How many lines of the listing contain the string "will"? Only the number is wanted.
——————————
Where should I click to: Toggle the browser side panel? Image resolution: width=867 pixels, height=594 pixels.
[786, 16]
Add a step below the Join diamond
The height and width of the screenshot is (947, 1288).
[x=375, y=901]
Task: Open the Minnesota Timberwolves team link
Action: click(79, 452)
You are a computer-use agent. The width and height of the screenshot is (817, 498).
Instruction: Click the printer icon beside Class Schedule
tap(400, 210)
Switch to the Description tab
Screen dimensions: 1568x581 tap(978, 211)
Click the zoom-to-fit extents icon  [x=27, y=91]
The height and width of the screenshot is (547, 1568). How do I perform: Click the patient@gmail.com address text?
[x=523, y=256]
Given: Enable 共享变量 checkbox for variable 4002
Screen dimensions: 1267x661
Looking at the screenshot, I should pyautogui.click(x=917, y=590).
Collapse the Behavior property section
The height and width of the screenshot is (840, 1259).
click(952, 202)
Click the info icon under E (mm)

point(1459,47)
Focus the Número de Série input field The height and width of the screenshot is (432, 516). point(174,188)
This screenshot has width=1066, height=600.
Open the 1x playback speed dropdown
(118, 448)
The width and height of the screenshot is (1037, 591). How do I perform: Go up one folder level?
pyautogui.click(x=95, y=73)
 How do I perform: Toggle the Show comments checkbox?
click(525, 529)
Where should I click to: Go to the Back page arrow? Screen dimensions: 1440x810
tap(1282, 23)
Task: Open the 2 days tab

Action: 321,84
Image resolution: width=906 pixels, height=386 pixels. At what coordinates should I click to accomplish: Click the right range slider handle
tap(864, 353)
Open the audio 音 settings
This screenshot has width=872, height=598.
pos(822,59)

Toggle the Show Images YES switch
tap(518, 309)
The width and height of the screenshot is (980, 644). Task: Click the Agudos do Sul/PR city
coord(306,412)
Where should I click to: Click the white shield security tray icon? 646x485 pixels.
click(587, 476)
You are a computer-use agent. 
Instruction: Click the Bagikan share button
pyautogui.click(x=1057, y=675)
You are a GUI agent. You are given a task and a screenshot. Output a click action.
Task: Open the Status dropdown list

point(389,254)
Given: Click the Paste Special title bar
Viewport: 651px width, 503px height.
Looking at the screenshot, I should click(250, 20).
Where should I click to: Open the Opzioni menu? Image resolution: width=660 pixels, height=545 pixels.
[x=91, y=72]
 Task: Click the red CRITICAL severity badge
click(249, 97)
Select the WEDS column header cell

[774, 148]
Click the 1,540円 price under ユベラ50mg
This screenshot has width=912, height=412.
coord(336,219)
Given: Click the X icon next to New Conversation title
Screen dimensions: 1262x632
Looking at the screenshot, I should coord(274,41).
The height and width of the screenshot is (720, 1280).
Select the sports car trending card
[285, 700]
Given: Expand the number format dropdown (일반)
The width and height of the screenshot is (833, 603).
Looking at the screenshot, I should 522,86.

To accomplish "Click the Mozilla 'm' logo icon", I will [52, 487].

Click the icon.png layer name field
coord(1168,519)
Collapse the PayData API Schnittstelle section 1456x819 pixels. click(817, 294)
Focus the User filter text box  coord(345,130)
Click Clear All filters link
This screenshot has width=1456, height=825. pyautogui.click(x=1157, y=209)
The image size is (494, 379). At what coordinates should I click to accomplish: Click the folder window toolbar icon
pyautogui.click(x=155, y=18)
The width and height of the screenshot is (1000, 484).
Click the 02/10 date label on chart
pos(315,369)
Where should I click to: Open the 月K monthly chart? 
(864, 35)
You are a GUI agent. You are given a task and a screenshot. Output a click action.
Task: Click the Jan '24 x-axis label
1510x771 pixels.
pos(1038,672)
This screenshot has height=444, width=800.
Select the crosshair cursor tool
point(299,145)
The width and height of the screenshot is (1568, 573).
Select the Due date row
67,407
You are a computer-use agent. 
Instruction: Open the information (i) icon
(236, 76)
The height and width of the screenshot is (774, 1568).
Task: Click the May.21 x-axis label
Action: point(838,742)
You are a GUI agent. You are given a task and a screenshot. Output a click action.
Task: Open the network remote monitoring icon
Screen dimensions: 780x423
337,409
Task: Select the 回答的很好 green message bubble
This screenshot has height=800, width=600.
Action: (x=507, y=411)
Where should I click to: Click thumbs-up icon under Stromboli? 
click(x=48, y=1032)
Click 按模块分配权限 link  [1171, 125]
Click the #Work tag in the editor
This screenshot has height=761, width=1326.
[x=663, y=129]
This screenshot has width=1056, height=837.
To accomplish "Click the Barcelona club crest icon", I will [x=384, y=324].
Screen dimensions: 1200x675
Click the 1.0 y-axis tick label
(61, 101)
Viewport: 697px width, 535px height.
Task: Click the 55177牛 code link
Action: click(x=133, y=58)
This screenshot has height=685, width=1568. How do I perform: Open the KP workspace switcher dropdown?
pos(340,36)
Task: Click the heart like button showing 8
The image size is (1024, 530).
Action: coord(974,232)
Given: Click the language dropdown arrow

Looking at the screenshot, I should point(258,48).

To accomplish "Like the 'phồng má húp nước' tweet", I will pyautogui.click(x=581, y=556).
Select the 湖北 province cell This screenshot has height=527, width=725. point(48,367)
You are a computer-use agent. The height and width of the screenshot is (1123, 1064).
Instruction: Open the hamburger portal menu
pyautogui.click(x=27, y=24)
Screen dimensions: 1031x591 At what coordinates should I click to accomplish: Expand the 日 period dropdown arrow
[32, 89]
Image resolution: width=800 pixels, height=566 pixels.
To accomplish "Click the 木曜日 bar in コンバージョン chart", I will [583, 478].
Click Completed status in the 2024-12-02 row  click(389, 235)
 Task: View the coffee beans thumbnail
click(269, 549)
——————————
Output of the task: 4